#### YOUR INSTRUCTIONS:
Return, verbatim, the stretch of the records from the line containing "label: Slot Online" through the line containing "754) label: Контакты", with both of those lines included.

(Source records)
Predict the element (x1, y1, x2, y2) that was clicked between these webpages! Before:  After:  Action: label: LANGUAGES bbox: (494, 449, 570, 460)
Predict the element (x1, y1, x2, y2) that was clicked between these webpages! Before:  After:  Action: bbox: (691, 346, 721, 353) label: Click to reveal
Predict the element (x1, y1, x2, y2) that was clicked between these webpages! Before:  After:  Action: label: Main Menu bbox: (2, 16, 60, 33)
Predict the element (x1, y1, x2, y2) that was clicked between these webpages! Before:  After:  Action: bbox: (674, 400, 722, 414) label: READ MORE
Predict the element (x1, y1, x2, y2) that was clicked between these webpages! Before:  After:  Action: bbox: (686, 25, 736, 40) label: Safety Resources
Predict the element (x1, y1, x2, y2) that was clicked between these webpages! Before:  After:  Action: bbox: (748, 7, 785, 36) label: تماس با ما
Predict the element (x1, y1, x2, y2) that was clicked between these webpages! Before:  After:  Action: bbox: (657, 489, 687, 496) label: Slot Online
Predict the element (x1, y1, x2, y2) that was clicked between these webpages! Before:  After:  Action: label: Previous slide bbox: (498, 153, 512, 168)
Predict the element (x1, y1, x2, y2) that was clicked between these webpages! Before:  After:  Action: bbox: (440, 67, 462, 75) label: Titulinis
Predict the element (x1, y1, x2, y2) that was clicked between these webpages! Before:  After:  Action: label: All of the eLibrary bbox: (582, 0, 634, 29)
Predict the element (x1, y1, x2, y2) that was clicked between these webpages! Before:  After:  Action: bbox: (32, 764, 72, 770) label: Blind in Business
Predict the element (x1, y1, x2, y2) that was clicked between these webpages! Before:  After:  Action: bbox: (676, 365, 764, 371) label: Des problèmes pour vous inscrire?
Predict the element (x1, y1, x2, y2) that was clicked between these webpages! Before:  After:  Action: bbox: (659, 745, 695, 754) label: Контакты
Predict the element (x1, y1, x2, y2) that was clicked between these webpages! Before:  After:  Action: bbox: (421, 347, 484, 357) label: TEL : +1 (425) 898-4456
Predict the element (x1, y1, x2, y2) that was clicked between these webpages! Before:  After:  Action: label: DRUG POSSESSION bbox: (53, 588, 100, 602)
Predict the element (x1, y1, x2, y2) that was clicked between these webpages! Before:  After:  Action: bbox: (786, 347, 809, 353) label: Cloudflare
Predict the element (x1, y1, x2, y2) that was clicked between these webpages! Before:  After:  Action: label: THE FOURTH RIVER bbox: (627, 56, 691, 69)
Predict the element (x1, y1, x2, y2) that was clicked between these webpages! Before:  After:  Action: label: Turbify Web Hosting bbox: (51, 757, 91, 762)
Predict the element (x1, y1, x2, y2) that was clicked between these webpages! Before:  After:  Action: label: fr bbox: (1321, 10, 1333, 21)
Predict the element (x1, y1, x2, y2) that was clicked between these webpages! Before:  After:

#### FULL RESPONSE:
Predict the element (x1, y1, x2, y2) that was clicked between these webpages! Before:  After:  Action: bbox: (657, 489, 687, 496) label: Slot Online
Predict the element (x1, y1, x2, y2) that was clicked between these webpages! Before:  After:  Action: label: Previous slide bbox: (498, 153, 512, 168)
Predict the element (x1, y1, x2, y2) that was clicked between these webpages! Before:  After:  Action: bbox: (440, 67, 462, 75) label: Titulinis
Predict the element (x1, y1, x2, y2) that was clicked between these webpages! Before:  After:  Action: label: All of the eLibrary bbox: (582, 0, 634, 29)
Predict the element (x1, y1, x2, y2) that was clicked between these webpages! Before:  After:  Action: bbox: (32, 764, 72, 770) label: Blind in Business
Predict the element (x1, y1, x2, y2) that was clicked between these webpages! Before:  After:  Action: bbox: (676, 365, 764, 371) label: Des problèmes pour vous inscrire?
Predict the element (x1, y1, x2, y2) that was clicked between these webpages! Before:  After:  Action: bbox: (659, 745, 695, 754) label: Контакты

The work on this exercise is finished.